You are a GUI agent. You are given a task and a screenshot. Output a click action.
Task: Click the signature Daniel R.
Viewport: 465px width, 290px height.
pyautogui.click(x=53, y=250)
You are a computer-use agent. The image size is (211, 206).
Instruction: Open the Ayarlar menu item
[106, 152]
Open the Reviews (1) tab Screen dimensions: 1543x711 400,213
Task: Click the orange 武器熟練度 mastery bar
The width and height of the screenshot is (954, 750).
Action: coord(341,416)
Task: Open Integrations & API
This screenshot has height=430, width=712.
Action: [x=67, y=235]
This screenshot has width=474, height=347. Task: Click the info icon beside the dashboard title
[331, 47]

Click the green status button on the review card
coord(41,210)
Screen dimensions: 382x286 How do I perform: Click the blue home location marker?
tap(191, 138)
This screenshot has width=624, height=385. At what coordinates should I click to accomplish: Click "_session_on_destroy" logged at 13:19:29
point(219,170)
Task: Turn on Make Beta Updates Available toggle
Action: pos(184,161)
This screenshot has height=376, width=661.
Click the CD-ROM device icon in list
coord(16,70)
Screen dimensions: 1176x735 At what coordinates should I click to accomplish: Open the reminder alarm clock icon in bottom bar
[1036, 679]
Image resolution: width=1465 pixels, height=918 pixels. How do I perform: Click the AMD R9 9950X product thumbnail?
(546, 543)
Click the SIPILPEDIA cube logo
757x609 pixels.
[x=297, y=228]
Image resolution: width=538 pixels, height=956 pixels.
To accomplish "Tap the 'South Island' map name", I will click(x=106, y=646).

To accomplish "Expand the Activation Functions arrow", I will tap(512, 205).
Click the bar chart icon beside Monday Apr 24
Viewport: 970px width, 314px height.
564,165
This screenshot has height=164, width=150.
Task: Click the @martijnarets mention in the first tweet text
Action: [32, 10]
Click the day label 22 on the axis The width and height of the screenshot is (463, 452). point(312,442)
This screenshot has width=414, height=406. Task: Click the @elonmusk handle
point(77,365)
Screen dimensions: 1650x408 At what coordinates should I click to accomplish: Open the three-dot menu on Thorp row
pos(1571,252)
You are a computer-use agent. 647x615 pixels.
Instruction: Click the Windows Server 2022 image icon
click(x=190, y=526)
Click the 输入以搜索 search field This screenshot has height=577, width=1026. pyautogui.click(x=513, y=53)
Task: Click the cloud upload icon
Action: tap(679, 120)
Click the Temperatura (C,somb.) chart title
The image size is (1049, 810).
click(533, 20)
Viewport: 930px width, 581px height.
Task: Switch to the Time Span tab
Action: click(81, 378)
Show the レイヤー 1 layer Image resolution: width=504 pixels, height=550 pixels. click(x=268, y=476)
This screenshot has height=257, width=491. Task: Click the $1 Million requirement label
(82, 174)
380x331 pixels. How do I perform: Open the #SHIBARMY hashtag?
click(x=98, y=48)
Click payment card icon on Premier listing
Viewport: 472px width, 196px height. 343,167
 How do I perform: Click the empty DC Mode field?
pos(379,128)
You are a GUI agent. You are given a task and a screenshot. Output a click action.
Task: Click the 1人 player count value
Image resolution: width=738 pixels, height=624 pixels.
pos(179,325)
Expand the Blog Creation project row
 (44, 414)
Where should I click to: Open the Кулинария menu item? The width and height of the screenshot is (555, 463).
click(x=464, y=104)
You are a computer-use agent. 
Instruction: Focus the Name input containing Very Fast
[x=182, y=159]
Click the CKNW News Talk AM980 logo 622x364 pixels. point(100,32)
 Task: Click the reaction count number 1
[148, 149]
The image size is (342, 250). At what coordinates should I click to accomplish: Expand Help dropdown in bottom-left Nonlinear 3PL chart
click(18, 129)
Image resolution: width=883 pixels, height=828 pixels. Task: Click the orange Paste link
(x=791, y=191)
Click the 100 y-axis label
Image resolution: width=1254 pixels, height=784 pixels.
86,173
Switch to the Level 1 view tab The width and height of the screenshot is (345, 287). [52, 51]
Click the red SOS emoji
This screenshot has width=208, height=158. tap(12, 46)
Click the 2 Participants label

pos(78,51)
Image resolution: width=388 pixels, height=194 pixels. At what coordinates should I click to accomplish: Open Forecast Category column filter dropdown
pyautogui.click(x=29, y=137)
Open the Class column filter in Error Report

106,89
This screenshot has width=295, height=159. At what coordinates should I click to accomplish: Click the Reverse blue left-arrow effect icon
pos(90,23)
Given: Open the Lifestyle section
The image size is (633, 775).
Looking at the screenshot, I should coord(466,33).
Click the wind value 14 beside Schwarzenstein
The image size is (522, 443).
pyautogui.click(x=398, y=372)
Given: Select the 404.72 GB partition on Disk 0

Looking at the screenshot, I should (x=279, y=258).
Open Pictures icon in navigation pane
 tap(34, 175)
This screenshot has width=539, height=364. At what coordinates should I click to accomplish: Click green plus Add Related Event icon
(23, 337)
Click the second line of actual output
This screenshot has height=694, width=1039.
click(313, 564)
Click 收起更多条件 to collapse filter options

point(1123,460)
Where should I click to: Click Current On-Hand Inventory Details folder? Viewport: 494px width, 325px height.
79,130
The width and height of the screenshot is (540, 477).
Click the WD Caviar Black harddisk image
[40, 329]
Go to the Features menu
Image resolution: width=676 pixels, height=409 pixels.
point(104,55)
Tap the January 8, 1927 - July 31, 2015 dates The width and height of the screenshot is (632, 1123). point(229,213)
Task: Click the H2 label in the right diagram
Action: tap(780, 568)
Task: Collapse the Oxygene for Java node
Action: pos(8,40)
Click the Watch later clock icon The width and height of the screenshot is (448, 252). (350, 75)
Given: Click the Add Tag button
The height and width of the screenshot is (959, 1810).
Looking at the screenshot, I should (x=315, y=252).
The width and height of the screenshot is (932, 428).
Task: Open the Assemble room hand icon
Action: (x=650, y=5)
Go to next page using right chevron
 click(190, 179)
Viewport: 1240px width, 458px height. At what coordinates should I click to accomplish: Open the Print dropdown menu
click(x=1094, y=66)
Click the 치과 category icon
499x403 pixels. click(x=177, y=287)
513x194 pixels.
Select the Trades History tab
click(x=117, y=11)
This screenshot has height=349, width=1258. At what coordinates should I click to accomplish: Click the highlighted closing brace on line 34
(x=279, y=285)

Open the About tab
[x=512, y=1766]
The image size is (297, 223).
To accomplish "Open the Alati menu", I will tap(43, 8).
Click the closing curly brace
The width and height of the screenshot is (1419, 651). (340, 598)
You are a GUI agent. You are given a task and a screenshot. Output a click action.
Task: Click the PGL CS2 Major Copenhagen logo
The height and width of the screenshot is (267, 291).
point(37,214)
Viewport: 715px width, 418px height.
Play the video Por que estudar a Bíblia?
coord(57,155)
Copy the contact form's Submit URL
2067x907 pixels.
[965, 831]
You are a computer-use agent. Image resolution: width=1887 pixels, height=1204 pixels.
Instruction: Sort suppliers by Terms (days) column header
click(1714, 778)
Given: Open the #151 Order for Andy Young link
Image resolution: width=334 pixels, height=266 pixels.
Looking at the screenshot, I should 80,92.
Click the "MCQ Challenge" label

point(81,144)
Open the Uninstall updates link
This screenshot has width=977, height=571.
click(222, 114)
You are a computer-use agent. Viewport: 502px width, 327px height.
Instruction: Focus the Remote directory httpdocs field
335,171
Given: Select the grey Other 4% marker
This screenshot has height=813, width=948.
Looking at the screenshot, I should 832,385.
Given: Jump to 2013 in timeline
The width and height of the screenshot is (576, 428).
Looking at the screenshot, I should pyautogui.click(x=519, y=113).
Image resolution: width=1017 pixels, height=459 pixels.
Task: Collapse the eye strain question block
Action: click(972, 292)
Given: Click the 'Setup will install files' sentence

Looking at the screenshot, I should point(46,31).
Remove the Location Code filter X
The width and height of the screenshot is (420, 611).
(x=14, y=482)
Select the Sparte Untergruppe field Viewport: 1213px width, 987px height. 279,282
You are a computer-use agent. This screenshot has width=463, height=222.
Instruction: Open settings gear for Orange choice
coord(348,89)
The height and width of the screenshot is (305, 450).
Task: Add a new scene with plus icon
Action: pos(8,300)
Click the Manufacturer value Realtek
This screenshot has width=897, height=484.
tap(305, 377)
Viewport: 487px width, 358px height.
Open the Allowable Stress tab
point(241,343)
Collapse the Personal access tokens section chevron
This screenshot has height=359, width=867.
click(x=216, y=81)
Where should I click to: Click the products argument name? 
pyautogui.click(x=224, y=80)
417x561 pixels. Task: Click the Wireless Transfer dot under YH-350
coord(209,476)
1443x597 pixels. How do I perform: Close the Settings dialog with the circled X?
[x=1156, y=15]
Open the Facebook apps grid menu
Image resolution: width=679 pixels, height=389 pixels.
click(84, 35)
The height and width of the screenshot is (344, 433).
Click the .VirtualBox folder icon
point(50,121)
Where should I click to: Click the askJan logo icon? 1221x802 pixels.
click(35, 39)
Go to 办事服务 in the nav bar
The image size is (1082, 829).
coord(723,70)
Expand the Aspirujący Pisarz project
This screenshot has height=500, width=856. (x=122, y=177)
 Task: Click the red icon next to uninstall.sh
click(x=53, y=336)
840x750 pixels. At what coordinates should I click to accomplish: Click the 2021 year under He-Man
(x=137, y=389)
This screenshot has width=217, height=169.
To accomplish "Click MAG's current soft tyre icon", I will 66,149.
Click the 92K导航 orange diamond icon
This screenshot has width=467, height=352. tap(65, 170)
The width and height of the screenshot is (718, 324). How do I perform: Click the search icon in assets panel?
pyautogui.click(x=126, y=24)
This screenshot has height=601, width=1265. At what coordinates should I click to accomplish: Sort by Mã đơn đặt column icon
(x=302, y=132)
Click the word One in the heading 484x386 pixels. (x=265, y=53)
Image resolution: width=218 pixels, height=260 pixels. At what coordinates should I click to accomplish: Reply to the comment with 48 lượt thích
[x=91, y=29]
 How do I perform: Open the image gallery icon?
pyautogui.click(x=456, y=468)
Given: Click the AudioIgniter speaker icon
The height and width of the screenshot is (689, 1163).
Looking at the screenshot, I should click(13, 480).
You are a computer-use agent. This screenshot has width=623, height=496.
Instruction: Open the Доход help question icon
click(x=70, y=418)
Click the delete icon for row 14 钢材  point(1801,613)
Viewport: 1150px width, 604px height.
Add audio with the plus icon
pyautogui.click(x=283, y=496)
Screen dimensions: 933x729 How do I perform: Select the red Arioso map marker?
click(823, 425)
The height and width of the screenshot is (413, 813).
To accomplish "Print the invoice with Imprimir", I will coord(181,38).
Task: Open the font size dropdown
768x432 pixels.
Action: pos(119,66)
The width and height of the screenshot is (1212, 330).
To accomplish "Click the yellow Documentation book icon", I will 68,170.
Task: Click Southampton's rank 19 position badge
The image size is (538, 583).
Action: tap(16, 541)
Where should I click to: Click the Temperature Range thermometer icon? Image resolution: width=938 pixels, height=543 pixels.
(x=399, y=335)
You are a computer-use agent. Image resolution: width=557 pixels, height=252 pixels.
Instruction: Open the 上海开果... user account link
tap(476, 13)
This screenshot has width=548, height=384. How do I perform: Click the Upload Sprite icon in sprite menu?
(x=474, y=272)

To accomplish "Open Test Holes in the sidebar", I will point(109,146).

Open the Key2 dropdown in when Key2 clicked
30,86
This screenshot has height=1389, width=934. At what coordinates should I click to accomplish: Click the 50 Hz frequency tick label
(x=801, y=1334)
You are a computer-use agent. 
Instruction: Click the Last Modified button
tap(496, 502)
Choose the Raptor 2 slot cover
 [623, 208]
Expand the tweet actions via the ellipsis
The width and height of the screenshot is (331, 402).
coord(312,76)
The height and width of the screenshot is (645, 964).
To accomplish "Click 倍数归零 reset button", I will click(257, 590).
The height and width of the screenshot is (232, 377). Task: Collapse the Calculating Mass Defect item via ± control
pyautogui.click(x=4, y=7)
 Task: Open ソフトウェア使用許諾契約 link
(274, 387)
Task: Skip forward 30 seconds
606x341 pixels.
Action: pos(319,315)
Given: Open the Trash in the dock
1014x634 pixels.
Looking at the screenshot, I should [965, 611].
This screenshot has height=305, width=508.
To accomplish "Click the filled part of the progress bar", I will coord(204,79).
┄┄┄┄┄┄┄┄┄┄
■ TASK DESCRIPTION
The lines of the data, from the first through the one containing "Click the day", are to be transcribed exactly.

■ EXERCISE OUTPUT
You are a GUI agent. You are given a task and a screenshot. Output a click action.
Task: Click the signature Daniel R.
Viewport: 465px width, 290px height.
pyautogui.click(x=53, y=250)
You are a computer-use agent. The image size is (211, 206).
Instruction: Open the Ayarlar menu item
[106, 152]
Open the Reviews (1) tab Screen dimensions: 1543x711 400,213
Task: Click the orange 武器熟練度 mastery bar
The width and height of the screenshot is (954, 750).
Action: coord(341,416)
Task: Open Integrations & API
This screenshot has height=430, width=712.
Action: [x=67, y=235]
This screenshot has width=474, height=347. Task: Click the info icon beside the dashboard title
[331, 47]

Click the green status button on the review card
coord(41,210)
Screen dimensions: 382x286 How do I perform: Click the blue home location marker?
tap(191, 138)
This screenshot has width=624, height=385. At what coordinates should I click to accomplish: Click "_session_on_destroy" logged at 13:19:29
point(219,170)
Task: Turn on Make Beta Updates Available toggle
Action: pos(184,161)
This screenshot has height=376, width=661.
Click the CD-ROM device icon in list
coord(16,70)
Screen dimensions: 1176x735 At what coordinates should I click to accomplish: Open the reminder alarm clock icon in bottom bar
[1036, 679]
Image resolution: width=1465 pixels, height=918 pixels. How do I perform: Click the AMD R9 9950X product thumbnail?
(546, 543)
Click the SIPILPEDIA cube logo
757x609 pixels.
[x=297, y=228]
Image resolution: width=538 pixels, height=956 pixels.
To accomplish "Tap the 'South Island' map name", I will click(x=106, y=646).

To accomplish "Expand the Activation Functions arrow", I will tap(512, 205).
Click the bar chart icon beside Monday Apr 24
Viewport: 970px width, 314px height.
564,165
This screenshot has height=164, width=150.
Task: Click the @martijnarets mention in the first tweet text
Action: [32, 10]
Click the day label 22 on the axis The width and height of the screenshot is (463, 452). point(312,442)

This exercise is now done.